===== EXCERTO DO TEXTO

Temos a obrigação de incentivar filhas e netas a abrir os olhos para a sociedade em que vivemos.
Tinha 17 anos quando fui a um dentista, dos seus 40 anos, que tratava uma tia minha, e que partilhava consultório, no centro de lisboa, com um outro médico cunhado de uns outros tios.
Não era portanto uma
desconhecida. E ainda que fosse?! Mas, o não ser ainda reforça a impunidade de
que a criatura se achava imbuída.
Tudo começou por umas
festas no pescoço que estranhei mas sobre cujo significado hesitei.
Daí passou uma mão a
entrar pelo decote da minha blusa e, rapidamente, a acariciar-me (palavra
absurda aqui...) o peito. De um lado. Do outro.
Confesso que não sei se
isto foi antes ou depois de me tratar o dente. Nem sequer recordo, à distância
de mais de 50 anos, se ele me chegou a tratar o dente.
Só ficou nítido o frio
gelado daquela inesperada invasão da minha intimidade.
Mas, o que recordo
melhor, e é por isso que conto aqui a história, é a minha reacção de absoluta
submissão. Como explicá-la?

==========
===== INFORMAÇÕES

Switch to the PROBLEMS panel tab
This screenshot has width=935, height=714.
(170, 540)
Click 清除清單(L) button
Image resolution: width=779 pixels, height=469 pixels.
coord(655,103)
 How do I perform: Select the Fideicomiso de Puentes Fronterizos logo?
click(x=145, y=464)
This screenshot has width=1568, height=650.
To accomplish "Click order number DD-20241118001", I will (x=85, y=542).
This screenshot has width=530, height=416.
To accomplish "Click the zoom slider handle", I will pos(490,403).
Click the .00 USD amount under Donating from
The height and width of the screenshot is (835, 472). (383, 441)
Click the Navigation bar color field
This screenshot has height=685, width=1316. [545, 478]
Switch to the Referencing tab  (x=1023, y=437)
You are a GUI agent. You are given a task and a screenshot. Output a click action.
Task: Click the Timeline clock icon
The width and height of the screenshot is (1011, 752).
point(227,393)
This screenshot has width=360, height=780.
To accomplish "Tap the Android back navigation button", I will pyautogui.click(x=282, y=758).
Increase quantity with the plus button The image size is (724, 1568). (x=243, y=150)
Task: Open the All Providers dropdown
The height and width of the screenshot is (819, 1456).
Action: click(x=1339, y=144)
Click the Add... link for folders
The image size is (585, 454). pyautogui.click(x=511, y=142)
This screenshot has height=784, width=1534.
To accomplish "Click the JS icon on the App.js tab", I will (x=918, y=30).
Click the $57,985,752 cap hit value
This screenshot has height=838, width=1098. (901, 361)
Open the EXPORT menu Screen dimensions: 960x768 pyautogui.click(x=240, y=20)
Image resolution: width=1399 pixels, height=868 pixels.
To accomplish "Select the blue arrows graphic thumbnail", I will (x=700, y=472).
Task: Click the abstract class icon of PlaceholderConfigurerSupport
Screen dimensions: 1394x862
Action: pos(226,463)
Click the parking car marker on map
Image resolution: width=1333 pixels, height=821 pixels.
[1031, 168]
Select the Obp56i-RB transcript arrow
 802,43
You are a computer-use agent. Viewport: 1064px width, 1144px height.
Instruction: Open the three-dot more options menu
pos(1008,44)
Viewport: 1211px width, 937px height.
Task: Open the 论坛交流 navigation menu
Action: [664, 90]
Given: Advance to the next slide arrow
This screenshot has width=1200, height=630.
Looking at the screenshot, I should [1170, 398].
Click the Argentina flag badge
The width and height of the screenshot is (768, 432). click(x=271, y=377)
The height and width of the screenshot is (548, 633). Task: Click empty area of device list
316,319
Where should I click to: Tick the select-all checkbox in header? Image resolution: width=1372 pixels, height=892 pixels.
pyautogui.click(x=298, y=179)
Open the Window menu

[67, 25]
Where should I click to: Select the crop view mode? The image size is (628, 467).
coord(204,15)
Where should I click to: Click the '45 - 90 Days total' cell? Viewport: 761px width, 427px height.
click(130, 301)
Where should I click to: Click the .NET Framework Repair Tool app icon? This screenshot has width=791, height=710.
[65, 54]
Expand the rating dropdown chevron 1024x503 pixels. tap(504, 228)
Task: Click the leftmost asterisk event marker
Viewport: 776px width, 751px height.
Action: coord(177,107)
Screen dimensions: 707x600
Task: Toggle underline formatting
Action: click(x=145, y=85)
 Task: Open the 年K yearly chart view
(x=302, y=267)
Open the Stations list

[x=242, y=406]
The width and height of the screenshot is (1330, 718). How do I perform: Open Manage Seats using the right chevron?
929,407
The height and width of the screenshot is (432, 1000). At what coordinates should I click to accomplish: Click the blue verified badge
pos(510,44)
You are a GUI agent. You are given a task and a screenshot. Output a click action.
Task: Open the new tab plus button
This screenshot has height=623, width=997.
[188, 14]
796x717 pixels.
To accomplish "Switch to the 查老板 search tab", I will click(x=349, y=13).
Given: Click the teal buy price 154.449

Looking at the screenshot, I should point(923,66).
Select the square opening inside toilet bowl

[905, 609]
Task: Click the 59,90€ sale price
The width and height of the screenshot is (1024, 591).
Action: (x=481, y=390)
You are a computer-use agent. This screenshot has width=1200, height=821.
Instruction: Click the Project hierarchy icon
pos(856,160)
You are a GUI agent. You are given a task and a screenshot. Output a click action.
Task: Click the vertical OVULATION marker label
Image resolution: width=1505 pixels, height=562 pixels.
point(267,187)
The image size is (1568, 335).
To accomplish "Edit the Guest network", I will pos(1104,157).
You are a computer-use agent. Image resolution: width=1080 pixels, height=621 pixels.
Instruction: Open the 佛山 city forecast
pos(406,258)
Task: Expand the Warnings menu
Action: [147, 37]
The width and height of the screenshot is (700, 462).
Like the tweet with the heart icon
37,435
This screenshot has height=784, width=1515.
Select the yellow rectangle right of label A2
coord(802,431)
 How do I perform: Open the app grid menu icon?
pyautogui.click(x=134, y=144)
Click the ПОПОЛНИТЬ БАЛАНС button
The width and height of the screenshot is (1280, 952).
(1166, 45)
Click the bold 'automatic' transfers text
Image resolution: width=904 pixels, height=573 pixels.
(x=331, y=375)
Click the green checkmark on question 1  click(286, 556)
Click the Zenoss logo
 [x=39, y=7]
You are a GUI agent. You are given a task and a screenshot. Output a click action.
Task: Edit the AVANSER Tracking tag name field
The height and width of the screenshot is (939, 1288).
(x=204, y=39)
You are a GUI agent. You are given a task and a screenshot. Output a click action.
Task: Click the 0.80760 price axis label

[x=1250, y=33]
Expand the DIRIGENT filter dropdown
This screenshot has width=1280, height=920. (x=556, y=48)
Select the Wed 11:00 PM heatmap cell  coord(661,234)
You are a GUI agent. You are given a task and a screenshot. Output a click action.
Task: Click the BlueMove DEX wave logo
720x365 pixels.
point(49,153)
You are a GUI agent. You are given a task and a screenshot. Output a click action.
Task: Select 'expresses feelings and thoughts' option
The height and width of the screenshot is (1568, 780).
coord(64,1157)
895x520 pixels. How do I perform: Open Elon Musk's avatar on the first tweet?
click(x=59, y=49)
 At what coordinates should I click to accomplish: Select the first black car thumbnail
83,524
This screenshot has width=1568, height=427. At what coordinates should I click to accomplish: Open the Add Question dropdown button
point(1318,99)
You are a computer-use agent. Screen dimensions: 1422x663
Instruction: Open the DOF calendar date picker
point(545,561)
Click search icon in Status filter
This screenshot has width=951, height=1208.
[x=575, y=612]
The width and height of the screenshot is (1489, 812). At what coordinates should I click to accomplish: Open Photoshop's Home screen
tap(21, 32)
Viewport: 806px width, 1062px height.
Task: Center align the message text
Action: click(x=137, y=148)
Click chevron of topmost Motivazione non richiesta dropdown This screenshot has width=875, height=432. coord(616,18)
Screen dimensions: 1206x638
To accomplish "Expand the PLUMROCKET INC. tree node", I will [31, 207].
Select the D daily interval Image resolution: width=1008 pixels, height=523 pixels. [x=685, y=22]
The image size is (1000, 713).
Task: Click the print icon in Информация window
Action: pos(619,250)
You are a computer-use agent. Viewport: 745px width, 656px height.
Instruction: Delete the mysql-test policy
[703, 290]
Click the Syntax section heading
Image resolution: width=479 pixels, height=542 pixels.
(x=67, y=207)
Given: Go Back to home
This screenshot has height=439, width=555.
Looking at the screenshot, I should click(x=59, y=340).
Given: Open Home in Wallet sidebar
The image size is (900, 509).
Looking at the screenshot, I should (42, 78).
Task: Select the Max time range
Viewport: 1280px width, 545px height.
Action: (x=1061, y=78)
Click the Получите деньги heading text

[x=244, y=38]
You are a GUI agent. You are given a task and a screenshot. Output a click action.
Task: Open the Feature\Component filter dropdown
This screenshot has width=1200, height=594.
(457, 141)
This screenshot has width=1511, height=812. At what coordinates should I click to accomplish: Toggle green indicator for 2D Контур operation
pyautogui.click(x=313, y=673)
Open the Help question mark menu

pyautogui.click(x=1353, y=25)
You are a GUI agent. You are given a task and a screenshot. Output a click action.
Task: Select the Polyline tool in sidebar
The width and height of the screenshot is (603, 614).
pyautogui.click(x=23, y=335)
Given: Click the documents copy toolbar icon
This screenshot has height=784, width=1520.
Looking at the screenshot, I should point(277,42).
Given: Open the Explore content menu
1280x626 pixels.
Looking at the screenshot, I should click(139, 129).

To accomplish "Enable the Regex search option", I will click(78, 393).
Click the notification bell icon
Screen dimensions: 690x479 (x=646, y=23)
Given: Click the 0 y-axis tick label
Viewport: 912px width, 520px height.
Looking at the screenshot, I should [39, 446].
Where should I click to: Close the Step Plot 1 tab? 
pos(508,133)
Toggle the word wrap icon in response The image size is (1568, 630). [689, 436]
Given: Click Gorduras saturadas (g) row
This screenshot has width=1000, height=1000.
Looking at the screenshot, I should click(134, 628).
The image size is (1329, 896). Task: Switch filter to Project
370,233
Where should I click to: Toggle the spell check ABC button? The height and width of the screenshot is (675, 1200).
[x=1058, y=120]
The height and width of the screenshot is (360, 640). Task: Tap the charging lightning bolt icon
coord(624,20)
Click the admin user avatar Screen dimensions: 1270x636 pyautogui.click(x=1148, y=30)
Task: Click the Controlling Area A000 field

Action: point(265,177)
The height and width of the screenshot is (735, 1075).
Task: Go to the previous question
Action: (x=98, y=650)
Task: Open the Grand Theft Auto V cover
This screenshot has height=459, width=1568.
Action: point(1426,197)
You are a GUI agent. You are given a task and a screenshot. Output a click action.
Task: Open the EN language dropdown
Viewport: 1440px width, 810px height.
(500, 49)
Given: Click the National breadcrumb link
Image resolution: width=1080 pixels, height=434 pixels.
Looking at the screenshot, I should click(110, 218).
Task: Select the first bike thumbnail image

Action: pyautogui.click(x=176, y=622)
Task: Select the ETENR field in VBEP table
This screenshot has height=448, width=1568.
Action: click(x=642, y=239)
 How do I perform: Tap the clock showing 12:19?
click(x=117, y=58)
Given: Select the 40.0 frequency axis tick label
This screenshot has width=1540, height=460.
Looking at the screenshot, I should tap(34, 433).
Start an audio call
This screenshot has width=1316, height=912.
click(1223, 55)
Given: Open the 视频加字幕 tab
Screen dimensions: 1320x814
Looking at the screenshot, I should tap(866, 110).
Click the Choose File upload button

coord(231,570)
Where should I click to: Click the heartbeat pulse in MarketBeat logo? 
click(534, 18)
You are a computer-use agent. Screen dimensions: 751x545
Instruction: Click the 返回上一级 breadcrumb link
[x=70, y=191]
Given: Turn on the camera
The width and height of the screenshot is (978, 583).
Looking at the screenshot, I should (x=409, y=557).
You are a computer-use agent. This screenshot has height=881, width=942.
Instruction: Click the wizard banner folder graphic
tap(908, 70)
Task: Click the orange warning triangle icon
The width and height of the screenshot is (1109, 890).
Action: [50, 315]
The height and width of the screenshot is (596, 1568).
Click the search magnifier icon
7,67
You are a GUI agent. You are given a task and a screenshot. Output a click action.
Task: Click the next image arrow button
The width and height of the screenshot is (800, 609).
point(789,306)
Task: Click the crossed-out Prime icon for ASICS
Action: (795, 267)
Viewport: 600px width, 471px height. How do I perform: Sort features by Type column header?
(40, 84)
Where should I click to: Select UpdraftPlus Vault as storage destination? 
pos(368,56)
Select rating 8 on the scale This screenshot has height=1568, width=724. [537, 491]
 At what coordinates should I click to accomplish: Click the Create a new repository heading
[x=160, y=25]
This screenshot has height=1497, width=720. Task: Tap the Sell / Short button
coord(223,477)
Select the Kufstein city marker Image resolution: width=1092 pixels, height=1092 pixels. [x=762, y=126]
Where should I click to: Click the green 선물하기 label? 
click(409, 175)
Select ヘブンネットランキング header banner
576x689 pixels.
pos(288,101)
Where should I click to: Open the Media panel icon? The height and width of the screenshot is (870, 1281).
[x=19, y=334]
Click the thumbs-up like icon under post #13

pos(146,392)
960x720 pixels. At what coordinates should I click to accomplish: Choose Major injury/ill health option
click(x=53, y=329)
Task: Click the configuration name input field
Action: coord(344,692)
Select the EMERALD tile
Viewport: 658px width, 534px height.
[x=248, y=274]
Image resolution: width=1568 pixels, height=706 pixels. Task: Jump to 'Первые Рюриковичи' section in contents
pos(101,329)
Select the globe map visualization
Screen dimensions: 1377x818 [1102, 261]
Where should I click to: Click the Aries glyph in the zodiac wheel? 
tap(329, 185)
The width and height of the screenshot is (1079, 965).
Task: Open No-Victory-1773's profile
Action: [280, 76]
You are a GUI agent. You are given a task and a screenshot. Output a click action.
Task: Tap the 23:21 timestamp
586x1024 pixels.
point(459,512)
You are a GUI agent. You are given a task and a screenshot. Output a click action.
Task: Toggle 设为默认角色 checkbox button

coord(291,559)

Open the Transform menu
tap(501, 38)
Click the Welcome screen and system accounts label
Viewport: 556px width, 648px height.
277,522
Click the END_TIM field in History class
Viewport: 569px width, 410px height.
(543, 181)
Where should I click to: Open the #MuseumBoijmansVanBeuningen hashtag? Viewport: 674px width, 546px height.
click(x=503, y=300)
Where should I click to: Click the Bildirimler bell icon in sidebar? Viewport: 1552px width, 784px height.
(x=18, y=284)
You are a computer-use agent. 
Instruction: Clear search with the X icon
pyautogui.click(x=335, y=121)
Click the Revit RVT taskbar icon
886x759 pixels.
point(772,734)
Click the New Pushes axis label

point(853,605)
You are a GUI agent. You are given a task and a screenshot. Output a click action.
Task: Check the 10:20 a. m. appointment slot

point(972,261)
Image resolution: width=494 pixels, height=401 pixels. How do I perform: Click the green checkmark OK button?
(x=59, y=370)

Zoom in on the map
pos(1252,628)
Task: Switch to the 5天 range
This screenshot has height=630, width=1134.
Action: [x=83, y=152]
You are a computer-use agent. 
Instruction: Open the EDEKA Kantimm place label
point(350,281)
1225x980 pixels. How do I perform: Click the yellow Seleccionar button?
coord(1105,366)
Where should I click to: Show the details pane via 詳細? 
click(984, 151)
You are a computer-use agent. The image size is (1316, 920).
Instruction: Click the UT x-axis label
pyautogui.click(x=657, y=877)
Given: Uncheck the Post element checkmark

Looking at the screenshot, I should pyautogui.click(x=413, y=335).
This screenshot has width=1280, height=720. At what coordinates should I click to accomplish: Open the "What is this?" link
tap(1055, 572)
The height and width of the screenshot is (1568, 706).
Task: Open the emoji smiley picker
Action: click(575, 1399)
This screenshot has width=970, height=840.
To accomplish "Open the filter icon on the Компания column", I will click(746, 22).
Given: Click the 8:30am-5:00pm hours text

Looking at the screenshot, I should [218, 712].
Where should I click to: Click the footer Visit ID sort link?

==========

▶ EXPLORAR O MATERIAL
1. No relato sobre o dentista, que idade tinha quem narra quando foi a essa consulta?
2. Prossiga o relato sobre o dentista a partir da última frase apresentada.

▶ RESPOSTAS POR ORDEM
1. Tinha 17 anos.

2.
Lembro me de ter ficado
paralisada, de aflição e estupefacção, incapaz de saber como reagir.
Quando sai do
consultório e fui ter com o meu namorado (18 anos) desabei num choro
descontrolado e contei a história para a qual não tinha nome nem explicação.
O meu namorado não
hesitou um segundo e mal me sentiu mais tranquila, decretou “temos de lá voltar
e já”.
Não perguntei para quê,
embora talvez sentisse na raiva que nele sentia, medo pelo que poderia
acontecer.
Fomos, comigo cheia de
medo e de vergonha. Teria preferido não ir creio, não sei. Continuava a minha
estranha passividade.
A cena no consultório
foi brutal. Na sala de espera, com bastantes pessoas, o dentista apareceu a
“pedido” da empregada, a quem o meu namorado exigiu, em tom violento e
peremptório, que chamasse o doutor cá fora.
Era um tipo pequeno e
franzino que eu de repente vejo no ar içado pelos colarinhos pelas mãos do meu
namorado.
Não me lembro de uma
palavra dos insultos que a criatura ouviu num silêncio total e numa palidez
mortal.
Nem me lembro de como
acabou a cena, de como voltámos para casa, de como a revivi nos tempos
seguintes. Creio a apaguei da consciência deixando-a talvez apodrecer algures
no inconsciente.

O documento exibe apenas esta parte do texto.